There are underground tunnels running the length of the All England Club. They are beehives of activity that the average Wimbledon ticketholder is wholly unaware of.
The US television coverage of Wimbledon reminds me of those tunnels. There's so much going on right under ESPN's camera lenses that the US viewer sadly will never see.
ESPN -- it might as well stand for Extremely Sectarian and Parochial Network -- is providing blanket coverage of the tournament, its idea of a blanket being the Stars and Stripes.
The cable network is committed to showing all Americans, most of the time. In a conference call with reporters the other day, an ESPN spokesman unabashedly acknowledged as much, touting the upcoming fortnight of tennis as if provincialism is next to professionalism.
Patrick McEnroe, one of the commentators ESPN employs, is able to see the pageantry for all the flag waving even if his bosses can't.
"You're looking to find the right balance," he said, "between showing the Americans and [showing] great tennis, which is what people want to see."

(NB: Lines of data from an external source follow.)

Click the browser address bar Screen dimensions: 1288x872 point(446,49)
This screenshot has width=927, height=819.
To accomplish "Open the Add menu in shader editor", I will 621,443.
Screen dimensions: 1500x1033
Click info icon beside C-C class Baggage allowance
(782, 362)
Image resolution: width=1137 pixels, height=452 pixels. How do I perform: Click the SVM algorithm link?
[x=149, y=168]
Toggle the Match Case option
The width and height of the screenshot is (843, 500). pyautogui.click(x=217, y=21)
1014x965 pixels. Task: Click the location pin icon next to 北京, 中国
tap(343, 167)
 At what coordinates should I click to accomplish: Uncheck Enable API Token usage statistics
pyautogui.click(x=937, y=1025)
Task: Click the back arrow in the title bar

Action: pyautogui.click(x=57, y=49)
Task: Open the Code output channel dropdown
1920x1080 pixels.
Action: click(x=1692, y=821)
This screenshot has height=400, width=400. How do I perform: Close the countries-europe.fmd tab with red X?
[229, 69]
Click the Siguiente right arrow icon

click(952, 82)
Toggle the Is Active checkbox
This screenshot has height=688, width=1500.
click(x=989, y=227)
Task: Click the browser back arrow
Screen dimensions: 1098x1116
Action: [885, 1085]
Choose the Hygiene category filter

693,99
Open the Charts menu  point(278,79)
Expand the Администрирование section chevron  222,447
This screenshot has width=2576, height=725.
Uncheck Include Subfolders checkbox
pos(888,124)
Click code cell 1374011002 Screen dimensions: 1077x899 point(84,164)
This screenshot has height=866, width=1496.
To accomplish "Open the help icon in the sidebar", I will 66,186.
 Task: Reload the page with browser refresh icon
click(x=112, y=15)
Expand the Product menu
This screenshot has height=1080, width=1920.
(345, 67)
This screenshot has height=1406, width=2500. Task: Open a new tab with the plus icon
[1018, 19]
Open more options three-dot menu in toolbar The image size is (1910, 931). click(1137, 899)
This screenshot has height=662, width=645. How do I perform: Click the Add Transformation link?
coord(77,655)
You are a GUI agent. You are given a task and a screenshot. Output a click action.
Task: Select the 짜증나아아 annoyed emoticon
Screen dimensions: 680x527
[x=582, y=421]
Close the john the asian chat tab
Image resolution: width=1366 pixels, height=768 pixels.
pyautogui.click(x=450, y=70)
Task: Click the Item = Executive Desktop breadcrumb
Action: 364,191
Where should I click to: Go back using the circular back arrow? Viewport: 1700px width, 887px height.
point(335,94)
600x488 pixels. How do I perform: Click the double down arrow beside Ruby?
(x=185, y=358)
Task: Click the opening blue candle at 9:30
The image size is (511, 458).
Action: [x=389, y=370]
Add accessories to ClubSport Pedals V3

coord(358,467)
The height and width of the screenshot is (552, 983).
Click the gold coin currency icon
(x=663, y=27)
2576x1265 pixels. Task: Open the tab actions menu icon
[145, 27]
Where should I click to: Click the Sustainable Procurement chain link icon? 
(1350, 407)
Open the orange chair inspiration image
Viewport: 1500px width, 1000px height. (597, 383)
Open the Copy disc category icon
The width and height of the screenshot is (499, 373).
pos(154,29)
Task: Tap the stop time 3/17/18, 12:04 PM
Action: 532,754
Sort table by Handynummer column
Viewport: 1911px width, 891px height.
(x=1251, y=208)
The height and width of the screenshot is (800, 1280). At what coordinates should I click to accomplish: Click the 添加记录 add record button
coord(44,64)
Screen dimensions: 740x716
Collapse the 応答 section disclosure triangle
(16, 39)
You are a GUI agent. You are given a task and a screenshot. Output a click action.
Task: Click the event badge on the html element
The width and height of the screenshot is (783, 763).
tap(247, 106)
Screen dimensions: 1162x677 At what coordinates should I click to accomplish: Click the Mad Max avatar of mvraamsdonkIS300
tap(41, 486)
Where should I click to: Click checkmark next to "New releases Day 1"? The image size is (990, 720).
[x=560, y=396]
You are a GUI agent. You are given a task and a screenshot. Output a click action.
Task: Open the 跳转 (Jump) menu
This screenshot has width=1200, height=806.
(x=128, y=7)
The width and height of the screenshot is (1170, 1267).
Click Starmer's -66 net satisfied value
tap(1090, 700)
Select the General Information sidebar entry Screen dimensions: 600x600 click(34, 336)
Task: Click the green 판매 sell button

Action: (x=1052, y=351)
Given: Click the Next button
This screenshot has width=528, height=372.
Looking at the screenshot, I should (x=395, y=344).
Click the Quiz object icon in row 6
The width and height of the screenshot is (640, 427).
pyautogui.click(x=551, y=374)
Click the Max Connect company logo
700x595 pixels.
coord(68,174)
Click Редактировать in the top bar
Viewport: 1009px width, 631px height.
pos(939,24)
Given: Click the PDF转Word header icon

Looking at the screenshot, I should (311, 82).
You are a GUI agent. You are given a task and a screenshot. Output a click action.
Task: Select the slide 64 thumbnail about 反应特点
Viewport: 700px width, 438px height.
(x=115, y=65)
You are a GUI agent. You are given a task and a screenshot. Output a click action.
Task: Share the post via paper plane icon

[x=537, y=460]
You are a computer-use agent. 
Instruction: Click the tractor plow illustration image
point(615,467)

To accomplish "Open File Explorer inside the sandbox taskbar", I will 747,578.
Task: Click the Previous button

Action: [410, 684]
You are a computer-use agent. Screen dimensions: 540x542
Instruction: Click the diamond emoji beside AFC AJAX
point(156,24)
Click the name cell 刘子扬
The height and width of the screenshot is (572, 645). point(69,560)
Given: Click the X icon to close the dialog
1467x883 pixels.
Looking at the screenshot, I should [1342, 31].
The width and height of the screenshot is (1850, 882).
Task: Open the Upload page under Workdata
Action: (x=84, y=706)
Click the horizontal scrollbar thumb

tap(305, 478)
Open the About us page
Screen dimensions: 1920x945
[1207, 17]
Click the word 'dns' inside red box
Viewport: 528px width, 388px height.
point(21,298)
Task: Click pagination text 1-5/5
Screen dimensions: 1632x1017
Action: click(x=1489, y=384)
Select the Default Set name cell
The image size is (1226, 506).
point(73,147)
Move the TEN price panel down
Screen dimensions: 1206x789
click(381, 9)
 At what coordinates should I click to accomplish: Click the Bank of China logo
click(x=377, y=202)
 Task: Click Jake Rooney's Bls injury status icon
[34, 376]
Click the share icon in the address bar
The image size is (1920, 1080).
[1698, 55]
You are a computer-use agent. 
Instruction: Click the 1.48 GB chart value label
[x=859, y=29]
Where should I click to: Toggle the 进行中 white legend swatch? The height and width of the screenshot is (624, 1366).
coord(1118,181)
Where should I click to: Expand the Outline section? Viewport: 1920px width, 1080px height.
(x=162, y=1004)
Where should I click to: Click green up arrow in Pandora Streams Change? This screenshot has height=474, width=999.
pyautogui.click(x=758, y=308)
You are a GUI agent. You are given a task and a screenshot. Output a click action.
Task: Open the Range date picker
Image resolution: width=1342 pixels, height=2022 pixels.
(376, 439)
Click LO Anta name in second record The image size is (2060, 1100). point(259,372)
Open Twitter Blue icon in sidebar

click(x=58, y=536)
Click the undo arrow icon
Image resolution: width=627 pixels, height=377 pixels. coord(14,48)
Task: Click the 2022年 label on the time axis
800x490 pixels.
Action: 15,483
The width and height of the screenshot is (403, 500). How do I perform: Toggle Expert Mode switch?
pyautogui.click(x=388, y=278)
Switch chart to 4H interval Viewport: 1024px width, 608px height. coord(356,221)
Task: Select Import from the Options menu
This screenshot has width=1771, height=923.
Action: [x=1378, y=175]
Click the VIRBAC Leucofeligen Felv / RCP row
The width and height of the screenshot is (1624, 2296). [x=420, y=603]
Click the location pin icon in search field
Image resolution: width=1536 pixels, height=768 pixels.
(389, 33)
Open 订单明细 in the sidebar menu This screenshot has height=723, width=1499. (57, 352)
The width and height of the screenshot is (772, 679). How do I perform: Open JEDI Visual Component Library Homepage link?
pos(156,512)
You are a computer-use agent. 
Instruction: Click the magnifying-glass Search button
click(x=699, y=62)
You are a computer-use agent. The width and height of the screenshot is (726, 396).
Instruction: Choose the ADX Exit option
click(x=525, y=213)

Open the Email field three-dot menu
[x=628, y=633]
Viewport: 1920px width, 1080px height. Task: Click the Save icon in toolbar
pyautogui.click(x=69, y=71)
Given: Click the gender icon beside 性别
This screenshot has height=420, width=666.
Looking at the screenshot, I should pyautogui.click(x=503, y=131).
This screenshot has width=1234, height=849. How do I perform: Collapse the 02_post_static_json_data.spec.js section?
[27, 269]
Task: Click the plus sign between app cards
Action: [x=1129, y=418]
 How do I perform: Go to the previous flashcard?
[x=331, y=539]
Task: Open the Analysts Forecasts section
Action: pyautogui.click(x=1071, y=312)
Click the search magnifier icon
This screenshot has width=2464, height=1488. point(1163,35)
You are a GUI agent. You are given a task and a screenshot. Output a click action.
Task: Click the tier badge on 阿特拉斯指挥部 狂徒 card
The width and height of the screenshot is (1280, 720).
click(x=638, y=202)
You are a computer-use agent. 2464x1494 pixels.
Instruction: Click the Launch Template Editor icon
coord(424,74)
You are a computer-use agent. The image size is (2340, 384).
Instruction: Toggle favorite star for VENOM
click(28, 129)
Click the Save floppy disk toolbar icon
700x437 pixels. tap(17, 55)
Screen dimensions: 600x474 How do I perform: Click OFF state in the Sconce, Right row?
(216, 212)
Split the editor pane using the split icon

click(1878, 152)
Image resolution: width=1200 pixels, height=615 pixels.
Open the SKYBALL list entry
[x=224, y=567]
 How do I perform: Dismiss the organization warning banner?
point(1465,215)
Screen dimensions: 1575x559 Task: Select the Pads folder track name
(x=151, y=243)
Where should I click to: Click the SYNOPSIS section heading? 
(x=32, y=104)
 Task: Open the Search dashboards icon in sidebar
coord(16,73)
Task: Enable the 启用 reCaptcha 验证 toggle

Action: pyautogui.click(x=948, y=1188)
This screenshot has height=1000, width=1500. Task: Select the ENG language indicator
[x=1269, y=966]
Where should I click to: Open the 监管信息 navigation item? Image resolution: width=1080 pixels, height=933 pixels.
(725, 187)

Amen, brother. If the ESPN suits think their viewers would prefer a US player's rout over a riveting match involving non-Americans, they're sorely underestimating the sophistication of their audience.
Xenophobia is an infectious disease and ESPN is a carrier. US sports fans are like Pavlov's dog. They've been conditioned to perk up at the sight of Serena and Venus Williams or Andy Roddick because that's pretty much all they're treated to.
US sports fans need reprogramming, not the same old programming.
Trust me. You could watch Roger Federer, the Swiss Mister, hit forehands until the cows come home. And it never gets old following Tim Henman's quixotic quest to raise the echoes at the All England Club.
Henman has advanced at least as far as the quarterfinals in seven of his 10 Wimbledons, a feat that's all the more amazing when you consider he's carrying all of England on his back. A layer of angst settles over London like a fog this time of year, owing to the fact that no British man has won Wimbledon since Fred Perry in 1936.
Imagine the scrutiny that Chris Webber faces every postseason, being the most recognizable face on the only big-league team in town, and you have an inkling of what it's like to be Henman during Wimbledon.
"Every single move he makes is talked about ad nauseam," marveled McEnroe. "He's got so much pressure on him. He handles it well."
The Brits are famously fatalistic, which explains why, as Henman marched to the semifinals at the French Open earlier this month, his countrymen's joy was tempered by a nagging fear that Henman's run on the clay of Roland Garros was cutting into his preparation for Wimbledon's grass courts.
Fact or farce? I'd say stay tuned but, well, you know.
There are 29 US players (20 women, nine men) in the tournament and many more interesting stories. Indeed, you could grow tired of the strawberries before you do the storylines as long as you're not particular about passports.
There's Russian Marat Safin's spontaneity. South African Wayne Ferreira's constancy. Croatian Goran Ivanisevic's swan song. Frenchwoman Amelie Mauresmo's elegance. Indian Leander Paes' pluck. The list is longer than England's Wimbledon title drought.
Hall of Famer Chris Evert will tell you Safin, who's given to histrionics, is the best thing for tennis since cotton briefs.